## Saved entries
********

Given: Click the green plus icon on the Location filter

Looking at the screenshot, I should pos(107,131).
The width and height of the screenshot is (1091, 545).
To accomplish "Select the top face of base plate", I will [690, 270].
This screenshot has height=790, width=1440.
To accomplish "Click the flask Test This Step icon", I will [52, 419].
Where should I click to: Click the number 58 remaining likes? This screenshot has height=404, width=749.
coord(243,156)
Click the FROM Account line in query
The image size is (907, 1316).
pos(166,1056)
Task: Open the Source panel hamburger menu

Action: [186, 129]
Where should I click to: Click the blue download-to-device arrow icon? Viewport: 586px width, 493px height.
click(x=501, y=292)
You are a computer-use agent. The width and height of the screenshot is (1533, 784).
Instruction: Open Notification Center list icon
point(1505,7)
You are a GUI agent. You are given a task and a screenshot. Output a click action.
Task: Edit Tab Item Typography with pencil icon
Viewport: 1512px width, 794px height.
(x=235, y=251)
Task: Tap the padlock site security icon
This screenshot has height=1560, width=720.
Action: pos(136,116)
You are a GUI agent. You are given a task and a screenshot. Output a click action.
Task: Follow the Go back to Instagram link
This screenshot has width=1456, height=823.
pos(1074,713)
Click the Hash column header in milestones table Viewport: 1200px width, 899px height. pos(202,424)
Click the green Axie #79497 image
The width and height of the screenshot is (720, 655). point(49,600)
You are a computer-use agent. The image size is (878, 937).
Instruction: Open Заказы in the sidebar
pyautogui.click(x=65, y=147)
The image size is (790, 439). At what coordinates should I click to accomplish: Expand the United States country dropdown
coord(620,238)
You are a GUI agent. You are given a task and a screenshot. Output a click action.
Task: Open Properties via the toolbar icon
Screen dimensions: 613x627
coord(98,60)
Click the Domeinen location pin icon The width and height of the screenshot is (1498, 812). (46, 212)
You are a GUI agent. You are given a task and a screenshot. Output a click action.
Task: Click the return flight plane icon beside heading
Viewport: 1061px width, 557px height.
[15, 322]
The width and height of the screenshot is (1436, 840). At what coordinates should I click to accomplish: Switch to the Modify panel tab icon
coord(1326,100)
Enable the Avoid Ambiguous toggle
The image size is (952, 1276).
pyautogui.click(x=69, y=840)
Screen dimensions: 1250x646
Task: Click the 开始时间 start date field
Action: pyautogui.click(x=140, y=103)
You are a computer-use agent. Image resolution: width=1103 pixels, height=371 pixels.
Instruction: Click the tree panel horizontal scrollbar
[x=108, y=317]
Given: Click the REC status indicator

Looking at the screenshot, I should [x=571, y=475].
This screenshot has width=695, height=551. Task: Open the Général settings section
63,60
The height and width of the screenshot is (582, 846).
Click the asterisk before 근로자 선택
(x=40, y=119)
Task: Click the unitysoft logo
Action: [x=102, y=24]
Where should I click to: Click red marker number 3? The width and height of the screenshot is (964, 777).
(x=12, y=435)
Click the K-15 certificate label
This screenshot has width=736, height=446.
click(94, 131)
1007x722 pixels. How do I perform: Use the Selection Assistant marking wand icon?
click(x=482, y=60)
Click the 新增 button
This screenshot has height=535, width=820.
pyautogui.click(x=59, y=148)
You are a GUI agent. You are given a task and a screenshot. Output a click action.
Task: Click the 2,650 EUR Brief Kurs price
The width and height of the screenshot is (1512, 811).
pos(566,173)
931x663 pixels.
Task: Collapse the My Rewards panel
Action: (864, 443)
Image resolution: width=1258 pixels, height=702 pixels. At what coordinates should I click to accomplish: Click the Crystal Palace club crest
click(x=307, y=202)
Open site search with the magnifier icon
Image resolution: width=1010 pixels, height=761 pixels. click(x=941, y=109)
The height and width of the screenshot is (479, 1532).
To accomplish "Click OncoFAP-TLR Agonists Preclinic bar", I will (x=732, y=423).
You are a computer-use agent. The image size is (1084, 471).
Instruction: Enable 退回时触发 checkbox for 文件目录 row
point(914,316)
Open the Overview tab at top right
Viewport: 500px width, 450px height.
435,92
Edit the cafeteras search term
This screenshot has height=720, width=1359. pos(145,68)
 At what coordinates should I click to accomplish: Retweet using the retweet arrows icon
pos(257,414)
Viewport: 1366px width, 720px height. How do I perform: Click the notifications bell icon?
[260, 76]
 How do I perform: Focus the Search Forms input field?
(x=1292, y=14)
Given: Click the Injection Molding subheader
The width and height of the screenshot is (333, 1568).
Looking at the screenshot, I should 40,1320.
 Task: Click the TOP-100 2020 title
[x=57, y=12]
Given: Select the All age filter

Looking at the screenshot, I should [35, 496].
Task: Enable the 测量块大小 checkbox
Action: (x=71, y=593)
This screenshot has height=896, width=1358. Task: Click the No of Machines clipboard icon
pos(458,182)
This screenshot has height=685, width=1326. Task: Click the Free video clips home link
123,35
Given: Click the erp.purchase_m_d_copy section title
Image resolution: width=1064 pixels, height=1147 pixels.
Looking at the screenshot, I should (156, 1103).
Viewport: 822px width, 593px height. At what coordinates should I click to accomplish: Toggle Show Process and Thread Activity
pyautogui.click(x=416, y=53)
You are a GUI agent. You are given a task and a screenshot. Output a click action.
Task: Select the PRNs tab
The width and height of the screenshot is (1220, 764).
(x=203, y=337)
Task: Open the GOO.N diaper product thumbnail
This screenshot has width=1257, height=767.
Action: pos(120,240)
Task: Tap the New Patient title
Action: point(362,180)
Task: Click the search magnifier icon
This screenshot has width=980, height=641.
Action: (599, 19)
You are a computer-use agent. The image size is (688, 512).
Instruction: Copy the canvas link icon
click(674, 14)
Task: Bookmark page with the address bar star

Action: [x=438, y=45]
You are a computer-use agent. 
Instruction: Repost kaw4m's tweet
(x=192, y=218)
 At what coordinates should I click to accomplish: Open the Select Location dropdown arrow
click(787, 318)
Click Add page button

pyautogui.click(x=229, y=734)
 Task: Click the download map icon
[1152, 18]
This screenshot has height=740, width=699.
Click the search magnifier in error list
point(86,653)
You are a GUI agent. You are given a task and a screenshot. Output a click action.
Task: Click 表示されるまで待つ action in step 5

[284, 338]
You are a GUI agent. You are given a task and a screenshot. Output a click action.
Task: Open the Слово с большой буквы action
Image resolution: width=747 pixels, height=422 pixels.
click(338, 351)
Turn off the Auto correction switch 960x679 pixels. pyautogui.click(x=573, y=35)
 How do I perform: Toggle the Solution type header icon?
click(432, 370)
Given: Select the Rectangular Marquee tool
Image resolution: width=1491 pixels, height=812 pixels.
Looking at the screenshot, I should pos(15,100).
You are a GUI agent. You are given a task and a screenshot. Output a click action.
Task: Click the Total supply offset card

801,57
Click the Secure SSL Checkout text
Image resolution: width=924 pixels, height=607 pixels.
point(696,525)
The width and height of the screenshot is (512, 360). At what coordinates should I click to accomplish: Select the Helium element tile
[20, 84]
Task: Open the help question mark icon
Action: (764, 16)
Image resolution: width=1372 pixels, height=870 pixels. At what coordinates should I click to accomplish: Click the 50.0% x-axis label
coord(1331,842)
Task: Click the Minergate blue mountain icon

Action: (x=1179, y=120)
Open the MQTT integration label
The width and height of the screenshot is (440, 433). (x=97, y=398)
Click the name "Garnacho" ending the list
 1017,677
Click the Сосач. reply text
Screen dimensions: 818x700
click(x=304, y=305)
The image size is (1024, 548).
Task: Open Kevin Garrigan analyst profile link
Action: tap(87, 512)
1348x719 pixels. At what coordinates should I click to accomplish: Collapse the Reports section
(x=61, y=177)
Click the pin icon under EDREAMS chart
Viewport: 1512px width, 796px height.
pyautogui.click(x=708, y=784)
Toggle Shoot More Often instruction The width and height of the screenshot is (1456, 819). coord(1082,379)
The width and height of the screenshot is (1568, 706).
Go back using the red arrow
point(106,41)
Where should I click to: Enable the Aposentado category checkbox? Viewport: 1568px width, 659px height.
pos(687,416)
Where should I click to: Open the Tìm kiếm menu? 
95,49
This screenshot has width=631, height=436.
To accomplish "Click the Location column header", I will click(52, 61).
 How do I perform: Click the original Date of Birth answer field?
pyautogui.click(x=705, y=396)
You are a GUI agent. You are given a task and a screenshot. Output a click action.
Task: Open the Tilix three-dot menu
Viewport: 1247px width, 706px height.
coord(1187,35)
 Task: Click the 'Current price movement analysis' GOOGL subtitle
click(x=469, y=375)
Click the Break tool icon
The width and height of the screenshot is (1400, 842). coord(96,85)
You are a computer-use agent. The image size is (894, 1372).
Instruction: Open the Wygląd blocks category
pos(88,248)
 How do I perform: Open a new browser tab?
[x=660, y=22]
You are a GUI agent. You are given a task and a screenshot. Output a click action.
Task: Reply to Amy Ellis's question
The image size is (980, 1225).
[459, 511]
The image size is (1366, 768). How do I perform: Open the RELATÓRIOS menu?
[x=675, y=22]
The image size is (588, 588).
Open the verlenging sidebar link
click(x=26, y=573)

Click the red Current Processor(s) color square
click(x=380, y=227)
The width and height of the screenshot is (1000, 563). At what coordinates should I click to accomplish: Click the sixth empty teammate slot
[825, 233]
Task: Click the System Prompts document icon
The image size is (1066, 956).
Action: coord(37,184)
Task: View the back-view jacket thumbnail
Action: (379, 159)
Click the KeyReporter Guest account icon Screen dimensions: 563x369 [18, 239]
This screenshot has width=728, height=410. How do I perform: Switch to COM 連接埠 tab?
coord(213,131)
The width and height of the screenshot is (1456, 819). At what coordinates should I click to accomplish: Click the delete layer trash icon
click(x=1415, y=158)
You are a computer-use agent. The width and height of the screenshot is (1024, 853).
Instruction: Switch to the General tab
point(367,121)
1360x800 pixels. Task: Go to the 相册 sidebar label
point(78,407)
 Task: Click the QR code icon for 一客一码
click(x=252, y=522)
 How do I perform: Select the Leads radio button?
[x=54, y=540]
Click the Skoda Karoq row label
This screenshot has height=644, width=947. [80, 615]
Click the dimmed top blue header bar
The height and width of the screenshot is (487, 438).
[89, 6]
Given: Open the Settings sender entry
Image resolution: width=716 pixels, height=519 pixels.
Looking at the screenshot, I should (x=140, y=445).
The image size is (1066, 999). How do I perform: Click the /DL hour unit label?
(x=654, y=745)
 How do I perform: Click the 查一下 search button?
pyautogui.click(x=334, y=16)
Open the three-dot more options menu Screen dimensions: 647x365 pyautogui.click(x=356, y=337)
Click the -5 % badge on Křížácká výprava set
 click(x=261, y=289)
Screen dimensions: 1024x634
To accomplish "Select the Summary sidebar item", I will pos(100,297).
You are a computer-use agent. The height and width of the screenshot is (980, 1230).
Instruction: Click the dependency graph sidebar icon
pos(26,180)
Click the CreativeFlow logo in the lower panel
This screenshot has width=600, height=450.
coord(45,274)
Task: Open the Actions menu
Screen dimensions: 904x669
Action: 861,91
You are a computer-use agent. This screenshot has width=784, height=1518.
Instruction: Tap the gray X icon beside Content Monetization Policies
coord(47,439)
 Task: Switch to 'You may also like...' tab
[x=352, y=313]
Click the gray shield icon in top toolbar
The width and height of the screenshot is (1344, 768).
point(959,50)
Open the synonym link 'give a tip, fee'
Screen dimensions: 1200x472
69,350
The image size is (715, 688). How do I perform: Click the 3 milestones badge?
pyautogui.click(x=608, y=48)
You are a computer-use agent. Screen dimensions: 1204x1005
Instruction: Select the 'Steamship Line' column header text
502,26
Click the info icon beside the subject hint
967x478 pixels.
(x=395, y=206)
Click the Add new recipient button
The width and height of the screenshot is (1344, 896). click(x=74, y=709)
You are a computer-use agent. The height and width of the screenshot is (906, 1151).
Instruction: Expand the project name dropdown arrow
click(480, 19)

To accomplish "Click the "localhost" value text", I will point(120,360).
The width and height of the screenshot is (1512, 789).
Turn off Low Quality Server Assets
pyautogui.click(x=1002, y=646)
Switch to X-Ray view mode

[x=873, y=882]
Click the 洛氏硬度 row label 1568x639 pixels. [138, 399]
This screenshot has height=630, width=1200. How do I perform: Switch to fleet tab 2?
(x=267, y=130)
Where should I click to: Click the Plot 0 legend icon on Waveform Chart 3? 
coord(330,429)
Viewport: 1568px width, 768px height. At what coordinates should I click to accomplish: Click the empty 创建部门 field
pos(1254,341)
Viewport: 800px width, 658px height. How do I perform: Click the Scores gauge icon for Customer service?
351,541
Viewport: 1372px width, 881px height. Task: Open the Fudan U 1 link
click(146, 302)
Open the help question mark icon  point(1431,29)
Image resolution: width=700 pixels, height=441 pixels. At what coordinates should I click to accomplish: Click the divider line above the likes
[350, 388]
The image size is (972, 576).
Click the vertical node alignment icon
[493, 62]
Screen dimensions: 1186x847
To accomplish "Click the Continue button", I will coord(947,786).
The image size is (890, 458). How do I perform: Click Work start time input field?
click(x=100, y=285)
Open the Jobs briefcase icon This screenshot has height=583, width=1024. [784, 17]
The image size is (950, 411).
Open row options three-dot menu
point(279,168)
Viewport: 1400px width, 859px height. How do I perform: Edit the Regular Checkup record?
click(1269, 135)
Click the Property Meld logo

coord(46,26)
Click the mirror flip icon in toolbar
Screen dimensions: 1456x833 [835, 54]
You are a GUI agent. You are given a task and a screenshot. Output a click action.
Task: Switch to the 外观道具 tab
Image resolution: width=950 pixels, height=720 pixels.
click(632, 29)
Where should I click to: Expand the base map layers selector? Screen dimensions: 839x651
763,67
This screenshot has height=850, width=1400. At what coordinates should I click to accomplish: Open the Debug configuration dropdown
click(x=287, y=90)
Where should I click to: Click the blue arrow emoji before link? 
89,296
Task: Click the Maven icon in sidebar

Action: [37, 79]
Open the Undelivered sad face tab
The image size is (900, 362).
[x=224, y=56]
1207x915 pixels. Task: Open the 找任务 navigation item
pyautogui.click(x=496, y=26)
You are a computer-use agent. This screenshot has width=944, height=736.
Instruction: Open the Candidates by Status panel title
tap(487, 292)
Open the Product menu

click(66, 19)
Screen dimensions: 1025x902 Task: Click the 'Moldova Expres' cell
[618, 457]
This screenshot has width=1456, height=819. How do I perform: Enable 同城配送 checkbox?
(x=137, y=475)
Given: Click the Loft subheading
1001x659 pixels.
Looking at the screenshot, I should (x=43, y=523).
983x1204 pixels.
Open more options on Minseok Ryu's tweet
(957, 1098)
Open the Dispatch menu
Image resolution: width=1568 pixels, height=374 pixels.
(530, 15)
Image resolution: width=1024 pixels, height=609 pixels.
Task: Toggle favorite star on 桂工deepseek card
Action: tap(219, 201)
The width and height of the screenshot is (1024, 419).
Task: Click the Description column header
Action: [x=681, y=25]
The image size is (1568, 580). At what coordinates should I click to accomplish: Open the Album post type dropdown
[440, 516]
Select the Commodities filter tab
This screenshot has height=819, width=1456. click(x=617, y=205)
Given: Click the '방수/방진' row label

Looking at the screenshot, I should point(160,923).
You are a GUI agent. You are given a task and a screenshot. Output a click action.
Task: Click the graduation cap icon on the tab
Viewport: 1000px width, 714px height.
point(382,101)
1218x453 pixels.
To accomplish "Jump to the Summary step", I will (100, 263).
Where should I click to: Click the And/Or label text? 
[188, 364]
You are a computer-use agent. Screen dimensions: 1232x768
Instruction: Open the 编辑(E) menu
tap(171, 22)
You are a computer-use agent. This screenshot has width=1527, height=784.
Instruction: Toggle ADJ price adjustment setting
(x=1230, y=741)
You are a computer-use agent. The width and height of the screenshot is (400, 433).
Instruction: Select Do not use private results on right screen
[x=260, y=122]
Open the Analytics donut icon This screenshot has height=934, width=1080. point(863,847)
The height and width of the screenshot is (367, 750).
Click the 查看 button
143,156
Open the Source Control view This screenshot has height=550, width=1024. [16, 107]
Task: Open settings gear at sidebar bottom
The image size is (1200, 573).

********

Begin at the top of the records above and quote each line exactly, ending with the line that contains "Click the Domeinen".

## ANSWER SPACE
Given: Click the green plus icon on the Location filter

Looking at the screenshot, I should pos(107,131).
The width and height of the screenshot is (1091, 545).
To accomplish "Select the top face of base plate", I will [690, 270].
This screenshot has height=790, width=1440.
To accomplish "Click the flask Test This Step icon", I will [52, 419].
Where should I click to: Click the number 58 remaining likes? This screenshot has height=404, width=749.
coord(243,156)
Click the FROM Account line in query
The image size is (907, 1316).
pos(166,1056)
Task: Open the Source panel hamburger menu

Action: [186, 129]
Where should I click to: Click the blue download-to-device arrow icon? Viewport: 586px width, 493px height.
click(x=501, y=292)
You are a computer-use agent. The width and height of the screenshot is (1533, 784).
Instruction: Open Notification Center list icon
point(1505,7)
You are a GUI agent. You are given a task and a screenshot. Output a click action.
Task: Edit Tab Item Typography with pencil icon
Viewport: 1512px width, 794px height.
(x=235, y=251)
Task: Tap the padlock site security icon
This screenshot has height=1560, width=720.
Action: pos(136,116)
You are a GUI agent. You are given a task and a screenshot. Output a click action.
Task: Follow the Go back to Instagram link
This screenshot has width=1456, height=823.
pos(1074,713)
Click the Hash column header in milestones table Viewport: 1200px width, 899px height. pos(202,424)
Click the green Axie #79497 image
The width and height of the screenshot is (720, 655). point(49,600)
You are a computer-use agent. The image size is (878, 937).
Instruction: Open Заказы in the sidebar
pyautogui.click(x=65, y=147)
The image size is (790, 439). At what coordinates should I click to accomplish: Expand the United States country dropdown
coord(620,238)
You are a GUI agent. You are given a task and a screenshot. Output a click action.
Task: Open Properties via the toolbar icon
Screen dimensions: 613x627
coord(98,60)
Click the Domeinen location pin icon The width and height of the screenshot is (1498, 812). (46, 212)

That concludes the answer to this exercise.